» To do
Reproduce word for word, from the entries below, the line with "The height and", the line with "Task: Switch to the Dienste tab", and every line between them, and nothing more.

» Records for this task
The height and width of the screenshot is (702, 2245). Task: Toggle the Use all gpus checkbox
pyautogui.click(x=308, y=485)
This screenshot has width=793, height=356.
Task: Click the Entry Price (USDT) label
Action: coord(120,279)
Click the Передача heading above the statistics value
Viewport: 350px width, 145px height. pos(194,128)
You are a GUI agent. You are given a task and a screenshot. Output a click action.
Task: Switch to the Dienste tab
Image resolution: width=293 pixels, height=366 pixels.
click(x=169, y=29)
--
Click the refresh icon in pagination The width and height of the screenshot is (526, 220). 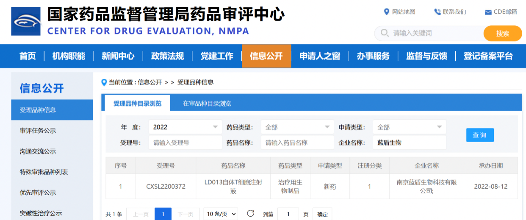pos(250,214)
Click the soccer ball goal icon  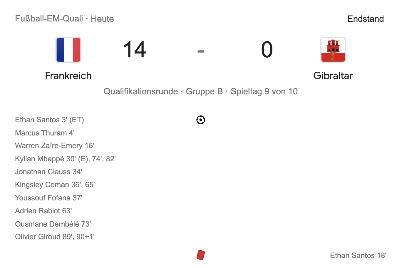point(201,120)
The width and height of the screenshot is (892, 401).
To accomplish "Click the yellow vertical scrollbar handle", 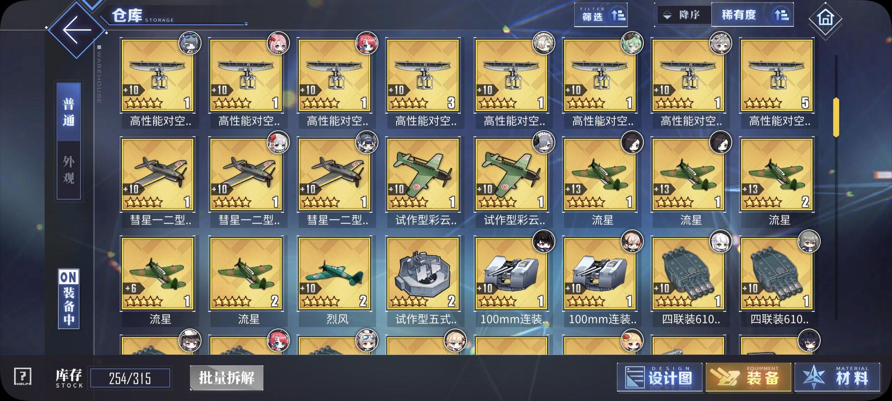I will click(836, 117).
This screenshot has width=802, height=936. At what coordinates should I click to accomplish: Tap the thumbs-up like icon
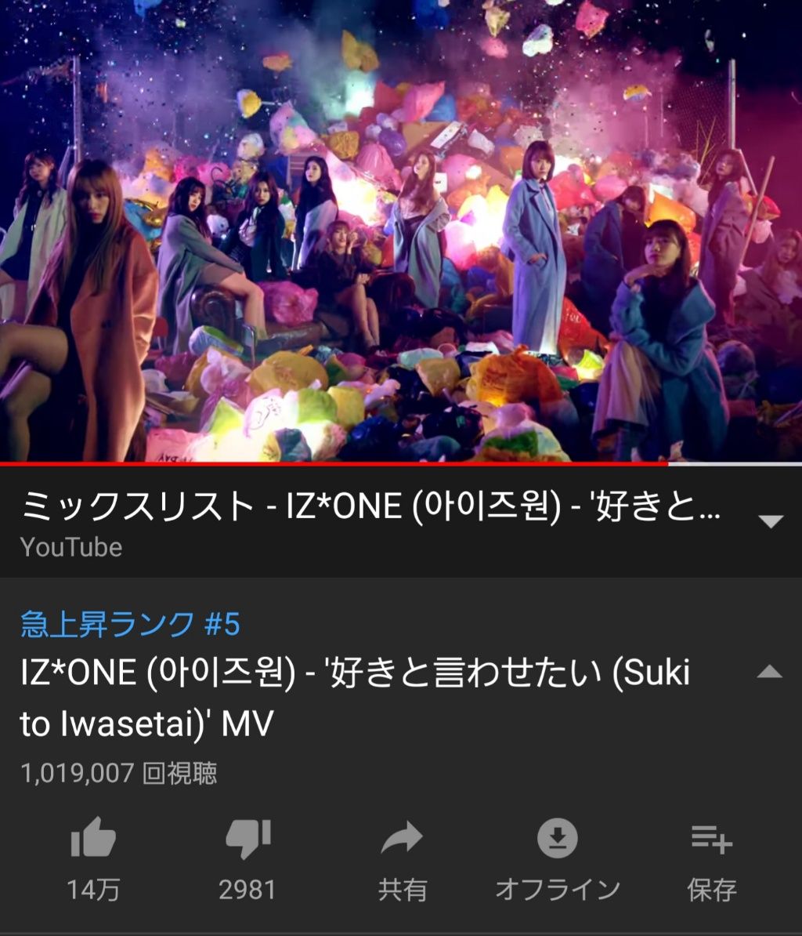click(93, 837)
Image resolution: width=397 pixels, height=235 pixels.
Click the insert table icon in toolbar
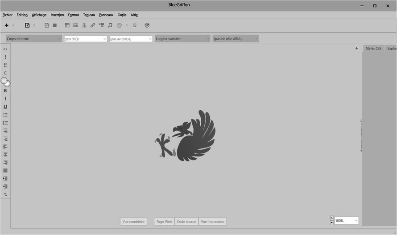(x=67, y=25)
---
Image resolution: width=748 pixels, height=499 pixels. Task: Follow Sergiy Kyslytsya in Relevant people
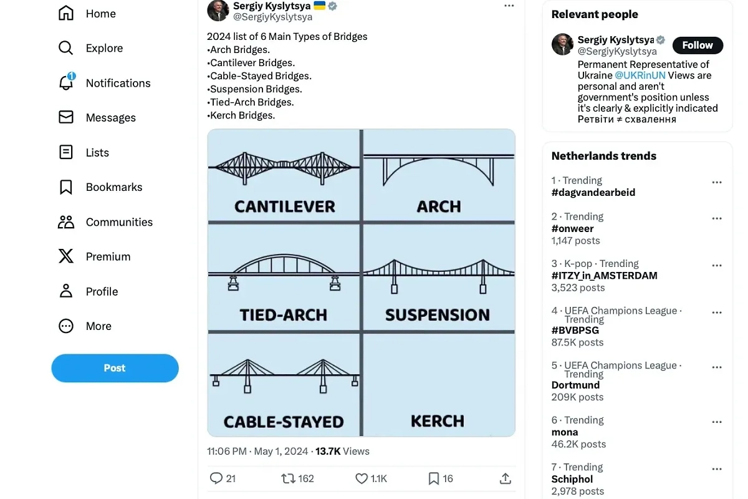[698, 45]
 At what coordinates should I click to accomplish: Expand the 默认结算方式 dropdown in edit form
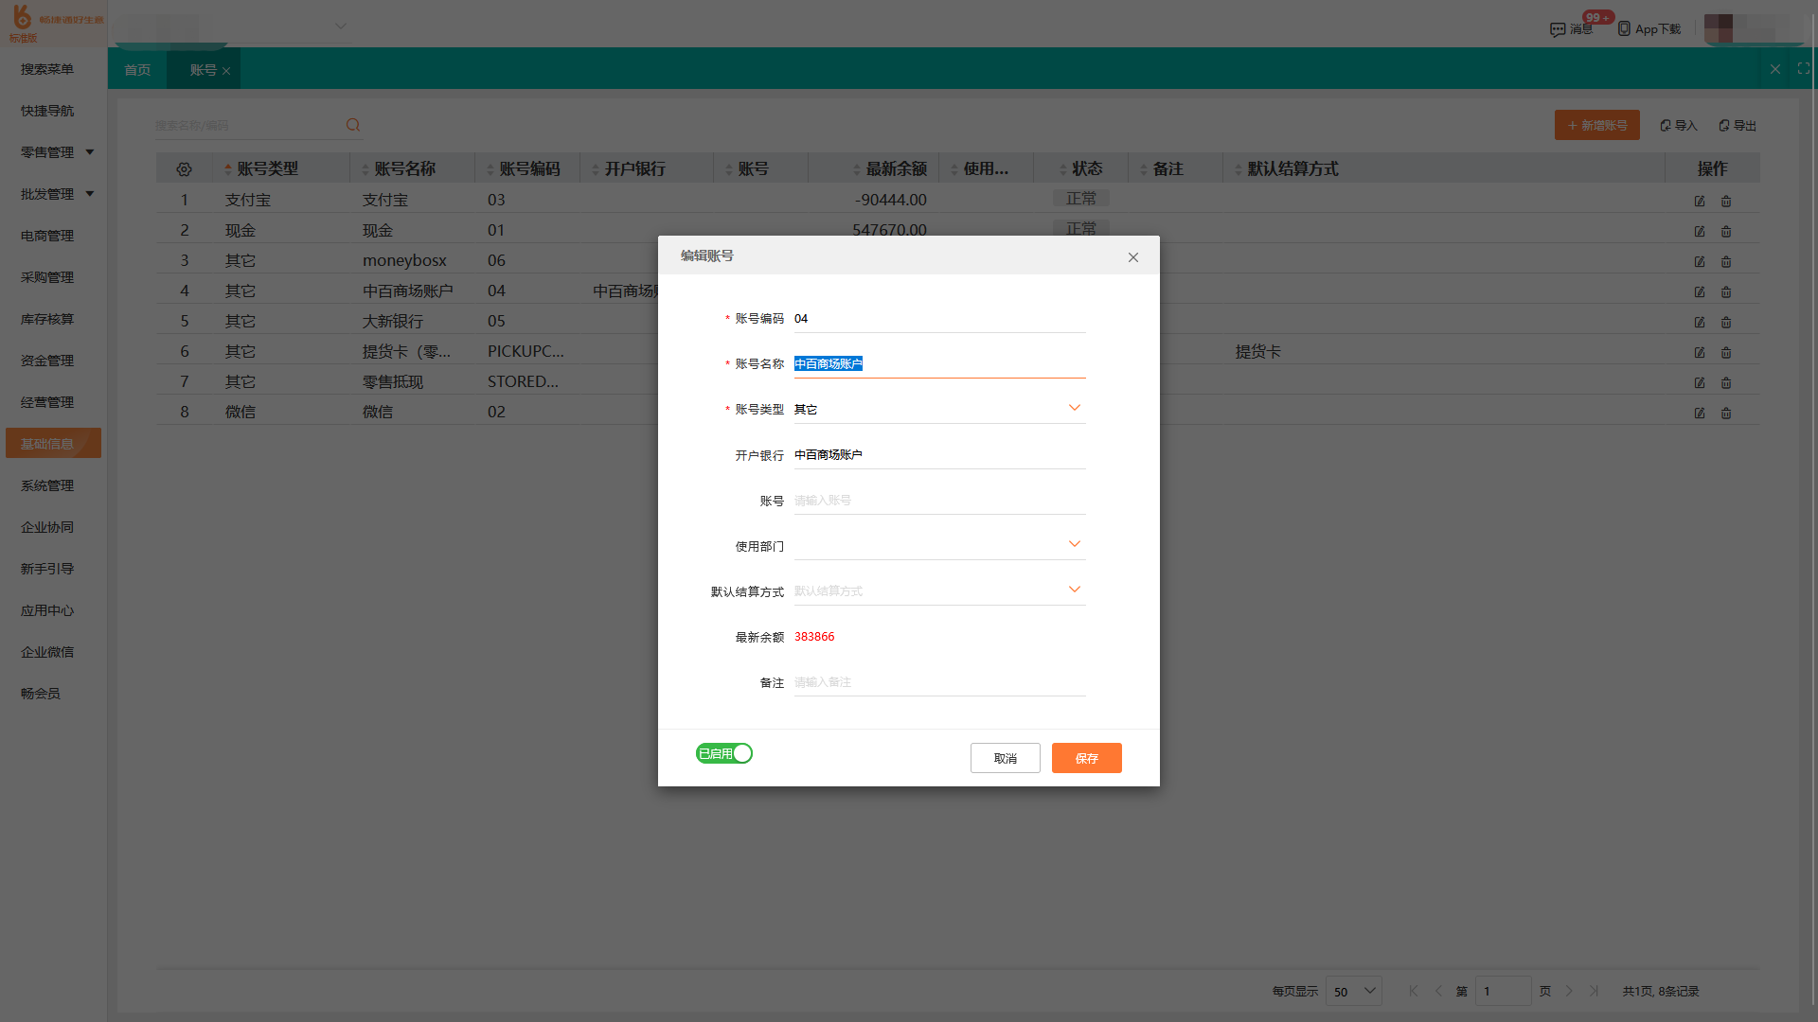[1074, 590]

» Exercise output
The height and width of the screenshot is (702, 2245). Task: Toggle the Use all gpus checkbox
pyautogui.click(x=308, y=485)
This screenshot has width=793, height=356.
Task: Click the Entry Price (USDT) label
Action: coord(120,279)
Click the Передача heading above the statistics value
Viewport: 350px width, 145px height. pos(194,128)
You are a GUI agent. You are given a task and a screenshot. Output a click action.
Task: Switch to the Dienste tab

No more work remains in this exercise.